Гулко ударился металл, челнок стыковался. Я отвернулся на мгновение, окинув взглядом экраны, чтобы убедится в нормальных параметрах стыковки, а когда обернулся, титрина уже не было. Я, признаться, был настолько измучен, что продолжать праздные разговоры совершенно не хотелось. В свете того, что предстоит следующее задание, у меня очень мало времени на отдых.
А, судя по нашим с Тверским состояниям, еще придется поваляться в лазарете… ой, как же я это не люблю!

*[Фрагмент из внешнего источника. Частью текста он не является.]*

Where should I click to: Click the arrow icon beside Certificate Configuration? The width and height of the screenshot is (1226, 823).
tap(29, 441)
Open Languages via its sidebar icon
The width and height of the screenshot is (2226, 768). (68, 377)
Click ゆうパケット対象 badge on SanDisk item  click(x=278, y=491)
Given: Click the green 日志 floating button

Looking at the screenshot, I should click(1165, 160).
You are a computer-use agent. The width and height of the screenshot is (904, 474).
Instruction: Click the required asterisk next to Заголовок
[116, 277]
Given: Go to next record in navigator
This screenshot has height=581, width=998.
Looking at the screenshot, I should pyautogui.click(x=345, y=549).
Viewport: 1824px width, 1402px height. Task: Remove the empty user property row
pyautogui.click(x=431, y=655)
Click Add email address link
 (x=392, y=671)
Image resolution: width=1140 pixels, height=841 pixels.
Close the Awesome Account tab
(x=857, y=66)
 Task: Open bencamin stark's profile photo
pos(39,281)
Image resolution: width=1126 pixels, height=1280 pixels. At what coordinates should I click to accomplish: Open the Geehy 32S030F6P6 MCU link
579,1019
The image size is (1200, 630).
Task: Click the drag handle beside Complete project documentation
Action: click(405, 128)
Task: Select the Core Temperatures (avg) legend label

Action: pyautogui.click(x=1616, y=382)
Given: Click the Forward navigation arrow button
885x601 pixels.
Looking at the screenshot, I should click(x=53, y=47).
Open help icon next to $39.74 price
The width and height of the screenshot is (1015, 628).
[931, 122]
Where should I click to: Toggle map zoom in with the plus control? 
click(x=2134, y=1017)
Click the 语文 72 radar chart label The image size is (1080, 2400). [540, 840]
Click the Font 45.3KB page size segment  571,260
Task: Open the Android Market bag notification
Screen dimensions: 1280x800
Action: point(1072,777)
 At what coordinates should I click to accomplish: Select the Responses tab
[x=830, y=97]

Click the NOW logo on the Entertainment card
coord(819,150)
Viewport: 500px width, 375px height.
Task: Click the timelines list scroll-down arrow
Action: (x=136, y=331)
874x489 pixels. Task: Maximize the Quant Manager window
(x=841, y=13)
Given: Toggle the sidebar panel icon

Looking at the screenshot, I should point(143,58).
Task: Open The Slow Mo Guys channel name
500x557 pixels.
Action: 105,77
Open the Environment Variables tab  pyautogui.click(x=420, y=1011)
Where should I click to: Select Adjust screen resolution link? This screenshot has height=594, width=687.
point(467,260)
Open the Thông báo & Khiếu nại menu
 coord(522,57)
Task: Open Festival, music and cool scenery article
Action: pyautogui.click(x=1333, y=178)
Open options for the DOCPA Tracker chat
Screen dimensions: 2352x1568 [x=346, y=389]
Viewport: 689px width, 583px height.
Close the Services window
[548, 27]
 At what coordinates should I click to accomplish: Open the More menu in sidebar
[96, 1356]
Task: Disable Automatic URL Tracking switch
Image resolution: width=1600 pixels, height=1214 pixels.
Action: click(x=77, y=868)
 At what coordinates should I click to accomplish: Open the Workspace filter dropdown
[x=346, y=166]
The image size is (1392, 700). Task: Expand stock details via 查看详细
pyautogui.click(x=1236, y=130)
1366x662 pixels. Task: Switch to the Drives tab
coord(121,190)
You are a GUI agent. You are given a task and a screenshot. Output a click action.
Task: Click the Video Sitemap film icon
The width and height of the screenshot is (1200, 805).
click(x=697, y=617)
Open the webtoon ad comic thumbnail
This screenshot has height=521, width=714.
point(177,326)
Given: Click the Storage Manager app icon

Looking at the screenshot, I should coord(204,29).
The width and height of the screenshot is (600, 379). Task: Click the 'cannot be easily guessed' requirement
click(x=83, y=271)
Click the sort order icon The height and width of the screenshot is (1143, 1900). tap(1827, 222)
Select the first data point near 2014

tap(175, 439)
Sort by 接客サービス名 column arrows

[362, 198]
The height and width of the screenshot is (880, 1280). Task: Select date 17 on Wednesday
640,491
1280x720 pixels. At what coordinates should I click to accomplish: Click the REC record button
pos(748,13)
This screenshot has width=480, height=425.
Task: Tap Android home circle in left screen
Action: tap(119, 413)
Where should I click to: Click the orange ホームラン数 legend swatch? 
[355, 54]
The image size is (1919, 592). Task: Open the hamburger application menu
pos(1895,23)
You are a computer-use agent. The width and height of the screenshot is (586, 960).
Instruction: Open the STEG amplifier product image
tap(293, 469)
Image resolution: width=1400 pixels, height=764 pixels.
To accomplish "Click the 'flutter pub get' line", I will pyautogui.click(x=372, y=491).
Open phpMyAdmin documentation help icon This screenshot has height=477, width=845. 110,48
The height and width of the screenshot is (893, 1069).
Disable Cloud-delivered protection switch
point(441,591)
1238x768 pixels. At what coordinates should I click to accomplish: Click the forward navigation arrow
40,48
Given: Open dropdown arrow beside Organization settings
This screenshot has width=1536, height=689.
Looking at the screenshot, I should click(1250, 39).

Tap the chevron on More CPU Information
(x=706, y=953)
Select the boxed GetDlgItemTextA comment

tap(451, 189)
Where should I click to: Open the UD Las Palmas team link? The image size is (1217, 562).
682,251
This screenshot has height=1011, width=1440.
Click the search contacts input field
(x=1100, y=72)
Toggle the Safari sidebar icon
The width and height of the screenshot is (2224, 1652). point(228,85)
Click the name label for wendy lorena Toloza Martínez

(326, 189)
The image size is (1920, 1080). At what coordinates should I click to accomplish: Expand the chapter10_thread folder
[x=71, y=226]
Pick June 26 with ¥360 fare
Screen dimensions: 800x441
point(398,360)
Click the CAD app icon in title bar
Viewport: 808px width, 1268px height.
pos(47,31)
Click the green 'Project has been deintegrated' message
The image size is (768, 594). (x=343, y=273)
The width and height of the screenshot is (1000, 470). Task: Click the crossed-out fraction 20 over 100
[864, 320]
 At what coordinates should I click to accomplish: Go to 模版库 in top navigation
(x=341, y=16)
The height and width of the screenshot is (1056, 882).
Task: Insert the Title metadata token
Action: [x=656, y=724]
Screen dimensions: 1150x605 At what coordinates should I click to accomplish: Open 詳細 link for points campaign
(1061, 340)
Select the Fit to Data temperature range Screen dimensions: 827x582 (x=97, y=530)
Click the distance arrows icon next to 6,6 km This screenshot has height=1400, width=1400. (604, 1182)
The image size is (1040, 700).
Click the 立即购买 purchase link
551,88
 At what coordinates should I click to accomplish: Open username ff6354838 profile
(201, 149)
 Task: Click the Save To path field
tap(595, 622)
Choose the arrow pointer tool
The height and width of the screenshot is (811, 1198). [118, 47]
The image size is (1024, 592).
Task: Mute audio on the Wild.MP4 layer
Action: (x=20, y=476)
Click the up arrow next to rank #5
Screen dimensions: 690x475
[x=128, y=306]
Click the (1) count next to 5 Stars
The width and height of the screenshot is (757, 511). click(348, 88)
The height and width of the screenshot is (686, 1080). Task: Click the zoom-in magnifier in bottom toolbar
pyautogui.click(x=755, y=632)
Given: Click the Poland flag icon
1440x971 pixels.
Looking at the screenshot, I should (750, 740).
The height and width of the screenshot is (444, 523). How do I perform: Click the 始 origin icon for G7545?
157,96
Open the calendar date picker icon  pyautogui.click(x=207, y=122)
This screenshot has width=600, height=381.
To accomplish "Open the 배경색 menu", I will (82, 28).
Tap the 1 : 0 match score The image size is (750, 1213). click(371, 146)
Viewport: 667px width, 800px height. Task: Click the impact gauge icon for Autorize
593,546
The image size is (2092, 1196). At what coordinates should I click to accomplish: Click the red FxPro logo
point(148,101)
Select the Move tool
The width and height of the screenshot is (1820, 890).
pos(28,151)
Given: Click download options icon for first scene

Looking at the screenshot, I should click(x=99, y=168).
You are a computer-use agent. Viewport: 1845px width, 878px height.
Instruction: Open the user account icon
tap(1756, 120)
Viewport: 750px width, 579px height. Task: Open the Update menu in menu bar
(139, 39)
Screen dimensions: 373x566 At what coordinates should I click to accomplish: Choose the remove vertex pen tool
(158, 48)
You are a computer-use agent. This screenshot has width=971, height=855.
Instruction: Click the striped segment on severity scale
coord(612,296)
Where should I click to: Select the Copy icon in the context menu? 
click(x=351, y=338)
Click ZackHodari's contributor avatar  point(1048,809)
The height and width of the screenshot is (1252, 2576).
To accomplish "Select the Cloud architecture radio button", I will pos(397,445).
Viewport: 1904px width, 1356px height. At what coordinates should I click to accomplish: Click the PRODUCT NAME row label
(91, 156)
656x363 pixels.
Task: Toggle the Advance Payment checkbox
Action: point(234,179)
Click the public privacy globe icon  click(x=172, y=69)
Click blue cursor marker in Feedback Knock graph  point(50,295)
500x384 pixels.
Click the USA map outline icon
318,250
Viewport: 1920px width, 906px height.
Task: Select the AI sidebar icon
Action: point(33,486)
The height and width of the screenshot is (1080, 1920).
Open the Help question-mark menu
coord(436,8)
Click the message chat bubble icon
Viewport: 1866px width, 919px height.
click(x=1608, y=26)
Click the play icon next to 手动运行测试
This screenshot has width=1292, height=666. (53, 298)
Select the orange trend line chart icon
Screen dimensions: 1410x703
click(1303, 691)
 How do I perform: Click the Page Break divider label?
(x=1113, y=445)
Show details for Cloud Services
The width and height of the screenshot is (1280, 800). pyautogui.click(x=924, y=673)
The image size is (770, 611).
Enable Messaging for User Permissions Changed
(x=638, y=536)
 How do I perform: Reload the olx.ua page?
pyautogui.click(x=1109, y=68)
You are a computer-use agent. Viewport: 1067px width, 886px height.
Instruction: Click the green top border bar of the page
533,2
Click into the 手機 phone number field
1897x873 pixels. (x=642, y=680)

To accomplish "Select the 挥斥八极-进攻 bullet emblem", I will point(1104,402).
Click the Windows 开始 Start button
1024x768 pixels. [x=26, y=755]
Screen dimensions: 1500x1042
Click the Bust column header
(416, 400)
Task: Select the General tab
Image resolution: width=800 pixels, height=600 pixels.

Нехорошие предчувствия оправдались, Покровского переубедить не удалось и обоих забрали в лазарет. Яростно расспрашивали, но мы отвечали односложно и вяло. Яра и вовсе подключили к каким-то аппаратам, Змей с подозрением поглядывал на показания приборов, но ничего не разъяснял. Похоже, вколол снотворное, потому что я мигом уснул. А, может, так устал.
Проснулся не сразу, лежал какое-то время в полудреме, прислушиваясь к разговору, не совсем понимая, снится ли мне сон или рядом кто-то говорит.
— У Тверского шизофрения, похоже. Он пережил потрясения, хотя сам рассказывает, что ничего такого…
— А с Доровым чего?
— Наташ, кроме перелома лучевой кости, которую он раздробил в пыль, ничего такого — утомление сильное, упадок сил. Проспится. Меня Тверской волнует, полковник — не последняя фигура и должен идти вместе с Доровым уже завтра на Двухглав.
— Я читала. Сейчас, как главный офицер, имею допуски ко всему. Корабль уже выходит к точке, но если они не поднимутся…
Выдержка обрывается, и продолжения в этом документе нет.